Here is that view, plus the other three queries that together form the fully set oriented "divide and conquer" solution:
Correction:The first two columns in the CREATE VIEW column list appeared in the wrong order when this article was first posted. The error might have been caught if the actual output had been included (it is now, down at the bottom) instead of just the original "specs".
CREATE VIEW raw_transaction (
"date",
sort_order,
description,
amount )
AS
SELECT opening_balance.opening_balance_date,
'1',
opening_balance.description,
opening_balance.amount
FROM opening_balance
UNION ALL
SELECT deposit.deposit_date,
'2',
STRING (
'DEP - ',
deposit.paid_by,
' - ',
deposit.description ),
deposit.amount
FROM deposit
UNION ALL
SELECT withdrawal.withdrawal_date,
'3',
STRING (
'WD - ',
withdrawal.paid_to,
' - ',
withdrawal.description ),
-withdrawal.amount
FROM withdrawal
UNION ALL
SELECT "check".issue_date,
'4',
STRING (
'CHK ',
"check".check_number,
' - ',
"check".pay_to,
' - ',
"check".check_for),
-"check".amount
FROM "check";

CREATE VIEW transaction (
transaction_number,
"date",
description,
amount )
AS
SELECT ROW_NUMBER() OVER (
ORDER BY
raw_transaction."date",
raw_transaction.sort_order )
AS transaction_number,
raw_transaction."date",
raw_transaction.description,
raw_transaction.amount
FROM raw_transaction;

CREATE VIEW solution AS
SELECT transaction.transaction_number,
transaction."date",
transaction.description,
transaction.amount,
SUM ( transaction.amount )
OVER balance_window AS closing_balance
FROM transaction
WINDOW balance_window AS (
ORDER BY transaction.transaction_number
RANGE BETWEEN UNBOUNDED PRECEDING
AND CURRENT ROW );

SELECT solution."date",
solution.description,
solution.amount,
solution.closing_balance
FROM solution
ORDER BY solution.transaction_number;
The final output shows the two checks in a different order from the original example, but that's OK because the specs didn't say how they should be sorted:
date        description                    amount  closing_balance
2008-02-01 FY009 Opening Balance 2329.54 2329.54
2008-02-19 DEP - insurance - adjustment 174.29 2503.83
2008-02-21 DEP - tax - refund 482.95 2986.78
2008-02-21 WD - cash - ATM -100.00 2886.78
2008-02-21 CHK 300 - hydro - invoice -283.53 2603.25
2008-02-21 CHK 301 - Township - dogtags -40.00 2563.25
2008-08-15 WD - cash - ATM -100.00 2463.25

2 comments:

Anonymous said...

Hi Breck,

Great post! You did a great job explaining a complex topic.

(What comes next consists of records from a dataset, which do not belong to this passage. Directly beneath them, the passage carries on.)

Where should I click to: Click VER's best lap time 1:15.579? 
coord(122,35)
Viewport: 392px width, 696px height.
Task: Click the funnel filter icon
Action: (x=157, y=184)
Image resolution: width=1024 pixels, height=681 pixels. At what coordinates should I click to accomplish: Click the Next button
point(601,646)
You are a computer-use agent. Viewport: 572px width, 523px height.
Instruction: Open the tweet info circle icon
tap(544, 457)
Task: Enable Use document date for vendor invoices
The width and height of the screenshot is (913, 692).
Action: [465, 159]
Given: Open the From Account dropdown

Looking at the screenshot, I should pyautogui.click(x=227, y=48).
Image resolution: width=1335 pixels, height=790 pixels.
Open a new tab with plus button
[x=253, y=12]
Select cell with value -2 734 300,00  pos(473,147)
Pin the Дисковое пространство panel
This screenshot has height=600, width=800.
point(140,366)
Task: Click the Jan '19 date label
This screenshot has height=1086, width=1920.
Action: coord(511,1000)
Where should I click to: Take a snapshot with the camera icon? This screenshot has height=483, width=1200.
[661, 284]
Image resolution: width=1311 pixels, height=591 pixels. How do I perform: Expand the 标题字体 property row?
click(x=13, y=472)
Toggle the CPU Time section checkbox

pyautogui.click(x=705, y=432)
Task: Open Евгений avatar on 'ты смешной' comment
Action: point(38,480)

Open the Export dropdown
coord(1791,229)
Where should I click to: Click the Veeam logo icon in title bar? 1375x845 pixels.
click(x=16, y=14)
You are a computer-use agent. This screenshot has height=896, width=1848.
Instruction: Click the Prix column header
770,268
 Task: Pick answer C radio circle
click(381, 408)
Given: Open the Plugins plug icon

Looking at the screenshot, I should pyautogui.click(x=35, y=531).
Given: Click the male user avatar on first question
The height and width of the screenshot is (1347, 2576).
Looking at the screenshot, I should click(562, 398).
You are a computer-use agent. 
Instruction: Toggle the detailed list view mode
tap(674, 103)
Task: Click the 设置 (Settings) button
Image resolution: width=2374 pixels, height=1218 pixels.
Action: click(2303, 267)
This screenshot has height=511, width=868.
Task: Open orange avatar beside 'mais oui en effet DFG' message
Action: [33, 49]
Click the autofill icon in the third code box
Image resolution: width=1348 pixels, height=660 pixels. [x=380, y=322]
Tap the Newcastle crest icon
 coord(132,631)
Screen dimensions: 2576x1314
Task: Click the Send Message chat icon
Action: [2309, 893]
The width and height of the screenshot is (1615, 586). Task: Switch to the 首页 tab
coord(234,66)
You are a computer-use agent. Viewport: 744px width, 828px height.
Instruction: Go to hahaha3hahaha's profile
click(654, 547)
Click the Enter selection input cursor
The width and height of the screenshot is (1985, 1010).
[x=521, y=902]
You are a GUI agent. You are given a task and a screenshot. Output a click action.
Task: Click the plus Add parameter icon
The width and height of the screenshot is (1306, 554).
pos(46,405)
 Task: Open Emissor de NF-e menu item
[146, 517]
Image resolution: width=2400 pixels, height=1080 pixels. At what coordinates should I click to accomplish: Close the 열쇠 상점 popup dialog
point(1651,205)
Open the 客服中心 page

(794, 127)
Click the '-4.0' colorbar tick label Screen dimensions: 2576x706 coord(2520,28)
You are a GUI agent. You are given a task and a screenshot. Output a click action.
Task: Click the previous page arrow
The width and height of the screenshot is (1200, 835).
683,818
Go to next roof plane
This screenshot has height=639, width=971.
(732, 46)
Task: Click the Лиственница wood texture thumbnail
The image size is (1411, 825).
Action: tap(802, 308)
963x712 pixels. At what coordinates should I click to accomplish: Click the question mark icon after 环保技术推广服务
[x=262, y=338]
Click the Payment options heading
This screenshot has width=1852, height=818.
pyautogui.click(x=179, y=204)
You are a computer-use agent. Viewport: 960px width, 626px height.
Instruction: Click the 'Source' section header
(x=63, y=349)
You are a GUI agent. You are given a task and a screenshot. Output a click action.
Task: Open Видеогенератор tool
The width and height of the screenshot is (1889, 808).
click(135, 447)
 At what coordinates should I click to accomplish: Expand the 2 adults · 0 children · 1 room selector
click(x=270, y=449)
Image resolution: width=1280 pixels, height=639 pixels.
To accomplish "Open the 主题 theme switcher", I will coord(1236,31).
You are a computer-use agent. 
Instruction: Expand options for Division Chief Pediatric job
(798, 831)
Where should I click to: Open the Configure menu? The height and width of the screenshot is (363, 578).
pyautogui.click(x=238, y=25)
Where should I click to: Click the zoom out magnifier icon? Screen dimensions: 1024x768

From your solution though, this struck me as odd:

CREATE VIEW raw_transaction (
sort_order,
"date",
...

The following select statements all seem to suggest that the view should be

CREATE VIEW raw_transaction (
"date",
sort_order,
...

Right?

Regards,

-james.

Breck Carter said...

Your correction has been noted! Thanks... making a mistake is on thing, but not showing the actual output that corresponds to the sample code (or vice versa) is worse.